I have a Porter Cable H1000IS-W (10kw, peak 19.5kw) generator purchased in 2007; last week the battery _exploded_ on me while doing normal preventative maintenance.

I had just run it for 30 minutes or so with the house's load on it. I turned it off, changed the oil and filter, and went to re-start it (to confirm oil level was good after changing the horizontal filter). Presed the start switch and *BANG*. The battery exploded, shrapnel and electrolyte everywhere. I was very fortunate to have been on the other side of the chassis; nothing hit me.

The battery was already a replacement (AutoCraft Gold from Advanced; have been happy with them generally). It was maintenance free, so electrolyte levels should have been fine (but who knows). 

I have a new battery, but I'm concerned the alternator might be overcharging the battery. I put a voltmeter on related components this morning:

Battery was 12.8V (new)
Battery while generator running - started around 13V, but slowly climbed to 15.8V (at which point I got nervous and shut it down).

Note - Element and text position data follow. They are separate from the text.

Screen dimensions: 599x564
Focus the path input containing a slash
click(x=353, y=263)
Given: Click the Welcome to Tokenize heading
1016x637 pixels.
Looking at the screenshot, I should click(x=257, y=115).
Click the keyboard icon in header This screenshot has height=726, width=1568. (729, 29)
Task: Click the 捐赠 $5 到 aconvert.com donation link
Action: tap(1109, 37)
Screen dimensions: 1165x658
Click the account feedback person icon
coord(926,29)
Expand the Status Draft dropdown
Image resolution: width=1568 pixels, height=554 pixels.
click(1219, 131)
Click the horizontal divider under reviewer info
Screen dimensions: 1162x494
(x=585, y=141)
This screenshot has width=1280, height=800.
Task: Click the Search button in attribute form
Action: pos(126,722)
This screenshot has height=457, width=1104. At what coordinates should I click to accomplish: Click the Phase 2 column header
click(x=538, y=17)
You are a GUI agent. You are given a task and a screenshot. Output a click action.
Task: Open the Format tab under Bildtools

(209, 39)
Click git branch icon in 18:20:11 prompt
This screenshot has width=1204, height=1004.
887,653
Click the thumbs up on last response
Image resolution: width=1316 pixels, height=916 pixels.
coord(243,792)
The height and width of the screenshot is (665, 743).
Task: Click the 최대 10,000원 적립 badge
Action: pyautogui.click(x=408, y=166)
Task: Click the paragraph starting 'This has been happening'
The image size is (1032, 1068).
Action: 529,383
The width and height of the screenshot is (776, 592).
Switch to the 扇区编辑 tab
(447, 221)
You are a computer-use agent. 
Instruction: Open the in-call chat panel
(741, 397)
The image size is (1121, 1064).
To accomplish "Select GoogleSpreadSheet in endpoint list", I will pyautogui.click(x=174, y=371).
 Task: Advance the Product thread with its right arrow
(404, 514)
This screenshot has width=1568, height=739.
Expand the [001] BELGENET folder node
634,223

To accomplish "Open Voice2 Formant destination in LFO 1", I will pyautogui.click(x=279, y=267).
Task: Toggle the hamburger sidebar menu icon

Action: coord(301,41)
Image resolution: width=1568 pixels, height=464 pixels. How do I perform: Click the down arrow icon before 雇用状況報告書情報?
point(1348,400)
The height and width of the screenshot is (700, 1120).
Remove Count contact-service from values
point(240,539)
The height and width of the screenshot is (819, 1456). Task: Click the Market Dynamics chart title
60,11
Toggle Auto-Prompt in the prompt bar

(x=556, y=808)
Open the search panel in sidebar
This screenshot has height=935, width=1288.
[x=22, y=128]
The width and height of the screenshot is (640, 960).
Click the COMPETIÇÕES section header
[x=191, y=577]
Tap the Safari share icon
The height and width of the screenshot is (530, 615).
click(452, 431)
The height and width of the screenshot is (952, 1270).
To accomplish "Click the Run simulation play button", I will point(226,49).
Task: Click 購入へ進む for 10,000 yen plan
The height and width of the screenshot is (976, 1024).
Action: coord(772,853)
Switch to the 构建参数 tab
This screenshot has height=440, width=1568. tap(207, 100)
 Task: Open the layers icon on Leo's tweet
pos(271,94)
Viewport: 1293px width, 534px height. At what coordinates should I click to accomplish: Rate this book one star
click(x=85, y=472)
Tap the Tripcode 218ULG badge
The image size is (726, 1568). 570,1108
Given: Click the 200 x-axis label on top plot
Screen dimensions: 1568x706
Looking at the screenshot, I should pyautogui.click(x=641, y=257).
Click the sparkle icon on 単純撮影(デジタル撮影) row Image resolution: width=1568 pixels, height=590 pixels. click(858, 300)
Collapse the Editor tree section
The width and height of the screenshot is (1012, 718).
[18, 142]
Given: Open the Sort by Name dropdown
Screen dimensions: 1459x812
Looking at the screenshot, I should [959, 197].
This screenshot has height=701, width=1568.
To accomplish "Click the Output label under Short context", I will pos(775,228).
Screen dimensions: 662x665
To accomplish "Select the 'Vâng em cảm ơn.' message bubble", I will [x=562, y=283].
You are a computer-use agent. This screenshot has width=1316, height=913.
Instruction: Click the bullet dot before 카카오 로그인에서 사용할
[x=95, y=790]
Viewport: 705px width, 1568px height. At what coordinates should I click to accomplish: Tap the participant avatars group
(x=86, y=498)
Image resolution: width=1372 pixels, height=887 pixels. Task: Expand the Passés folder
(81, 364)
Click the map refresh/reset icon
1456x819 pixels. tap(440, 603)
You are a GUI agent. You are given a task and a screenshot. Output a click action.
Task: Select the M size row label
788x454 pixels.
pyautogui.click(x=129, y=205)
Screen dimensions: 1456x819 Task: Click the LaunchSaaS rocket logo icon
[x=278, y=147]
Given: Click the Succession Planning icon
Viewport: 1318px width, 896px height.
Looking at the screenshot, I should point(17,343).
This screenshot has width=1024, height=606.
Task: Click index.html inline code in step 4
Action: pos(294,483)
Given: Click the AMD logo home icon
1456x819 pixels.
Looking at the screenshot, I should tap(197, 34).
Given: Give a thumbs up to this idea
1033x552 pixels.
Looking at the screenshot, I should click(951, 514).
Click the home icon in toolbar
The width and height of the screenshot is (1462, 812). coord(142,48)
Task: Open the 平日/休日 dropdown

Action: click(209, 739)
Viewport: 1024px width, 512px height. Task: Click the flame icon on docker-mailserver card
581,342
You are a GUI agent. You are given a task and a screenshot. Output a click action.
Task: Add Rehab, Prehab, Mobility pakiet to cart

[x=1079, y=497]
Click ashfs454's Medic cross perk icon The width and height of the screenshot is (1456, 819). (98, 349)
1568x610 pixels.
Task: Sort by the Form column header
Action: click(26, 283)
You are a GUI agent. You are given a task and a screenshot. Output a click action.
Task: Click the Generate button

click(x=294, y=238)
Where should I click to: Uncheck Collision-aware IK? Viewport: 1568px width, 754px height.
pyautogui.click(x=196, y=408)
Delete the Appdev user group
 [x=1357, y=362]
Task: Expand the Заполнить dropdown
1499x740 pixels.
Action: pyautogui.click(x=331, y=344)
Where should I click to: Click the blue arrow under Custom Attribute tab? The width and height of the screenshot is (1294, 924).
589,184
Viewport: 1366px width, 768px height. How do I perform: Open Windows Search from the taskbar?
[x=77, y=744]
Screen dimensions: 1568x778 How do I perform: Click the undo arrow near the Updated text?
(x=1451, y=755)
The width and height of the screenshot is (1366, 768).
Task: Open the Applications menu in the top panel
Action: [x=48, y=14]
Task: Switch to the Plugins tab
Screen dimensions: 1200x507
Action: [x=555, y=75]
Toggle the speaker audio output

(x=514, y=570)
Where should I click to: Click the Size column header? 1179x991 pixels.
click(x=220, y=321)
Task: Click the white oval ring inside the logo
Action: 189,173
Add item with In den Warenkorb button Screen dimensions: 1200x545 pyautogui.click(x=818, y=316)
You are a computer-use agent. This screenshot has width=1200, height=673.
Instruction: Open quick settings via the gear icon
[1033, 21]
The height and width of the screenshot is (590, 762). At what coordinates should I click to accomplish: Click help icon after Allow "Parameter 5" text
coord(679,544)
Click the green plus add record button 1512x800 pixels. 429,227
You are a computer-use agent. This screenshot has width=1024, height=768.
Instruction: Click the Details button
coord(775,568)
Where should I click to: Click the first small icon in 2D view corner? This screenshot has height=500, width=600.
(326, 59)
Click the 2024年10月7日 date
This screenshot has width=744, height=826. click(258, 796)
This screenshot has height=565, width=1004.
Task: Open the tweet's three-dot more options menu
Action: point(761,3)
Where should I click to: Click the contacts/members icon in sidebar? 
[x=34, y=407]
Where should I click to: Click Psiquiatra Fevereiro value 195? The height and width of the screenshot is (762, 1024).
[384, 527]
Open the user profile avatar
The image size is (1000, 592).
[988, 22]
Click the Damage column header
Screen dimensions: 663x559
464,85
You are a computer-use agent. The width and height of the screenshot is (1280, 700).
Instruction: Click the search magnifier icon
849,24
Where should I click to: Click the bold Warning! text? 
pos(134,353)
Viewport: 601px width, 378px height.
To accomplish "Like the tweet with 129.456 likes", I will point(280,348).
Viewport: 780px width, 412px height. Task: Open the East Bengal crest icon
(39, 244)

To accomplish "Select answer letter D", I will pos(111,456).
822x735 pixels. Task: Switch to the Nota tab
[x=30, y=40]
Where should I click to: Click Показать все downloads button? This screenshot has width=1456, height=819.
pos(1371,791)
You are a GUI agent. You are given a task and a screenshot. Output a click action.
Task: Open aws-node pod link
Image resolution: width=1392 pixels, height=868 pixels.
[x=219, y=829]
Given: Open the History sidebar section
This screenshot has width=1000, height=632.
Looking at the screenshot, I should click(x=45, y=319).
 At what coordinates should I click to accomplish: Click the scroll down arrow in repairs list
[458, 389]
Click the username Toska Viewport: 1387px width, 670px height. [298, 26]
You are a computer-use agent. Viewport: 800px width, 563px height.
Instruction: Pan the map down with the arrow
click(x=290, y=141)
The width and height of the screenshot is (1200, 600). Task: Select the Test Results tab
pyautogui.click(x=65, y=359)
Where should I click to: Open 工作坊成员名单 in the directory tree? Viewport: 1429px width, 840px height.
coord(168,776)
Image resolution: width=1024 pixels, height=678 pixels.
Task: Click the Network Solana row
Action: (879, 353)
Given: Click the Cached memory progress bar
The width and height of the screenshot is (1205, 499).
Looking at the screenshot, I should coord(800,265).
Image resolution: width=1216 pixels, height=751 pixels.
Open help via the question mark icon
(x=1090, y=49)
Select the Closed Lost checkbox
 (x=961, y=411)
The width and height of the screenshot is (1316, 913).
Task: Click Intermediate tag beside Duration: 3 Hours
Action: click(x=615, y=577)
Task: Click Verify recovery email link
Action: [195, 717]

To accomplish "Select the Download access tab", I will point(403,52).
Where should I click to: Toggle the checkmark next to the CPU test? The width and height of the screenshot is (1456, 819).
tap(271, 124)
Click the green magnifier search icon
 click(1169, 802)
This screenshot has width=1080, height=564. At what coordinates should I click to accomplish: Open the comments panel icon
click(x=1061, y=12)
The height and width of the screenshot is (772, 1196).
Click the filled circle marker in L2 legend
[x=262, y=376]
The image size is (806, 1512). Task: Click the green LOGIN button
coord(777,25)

I'm hoping someone may have an idea on whether 15.8V is too high (it seems too high to me), or hopefully someone has a shop manual for this, or suggestions on where to buy/locate it to see if the manufacturer has a recommended range for this.

Appreciate any help you can provide!


----------



## SonnyT (Sep 20, 2010)

Normal charging at idle, is usually 13-14 +/- a little. Full rpm can be 15+ but shouldn't go over 16v unless there is a great drain on the battery during running.
Don't have a clue on a shop manual. Sorry


----------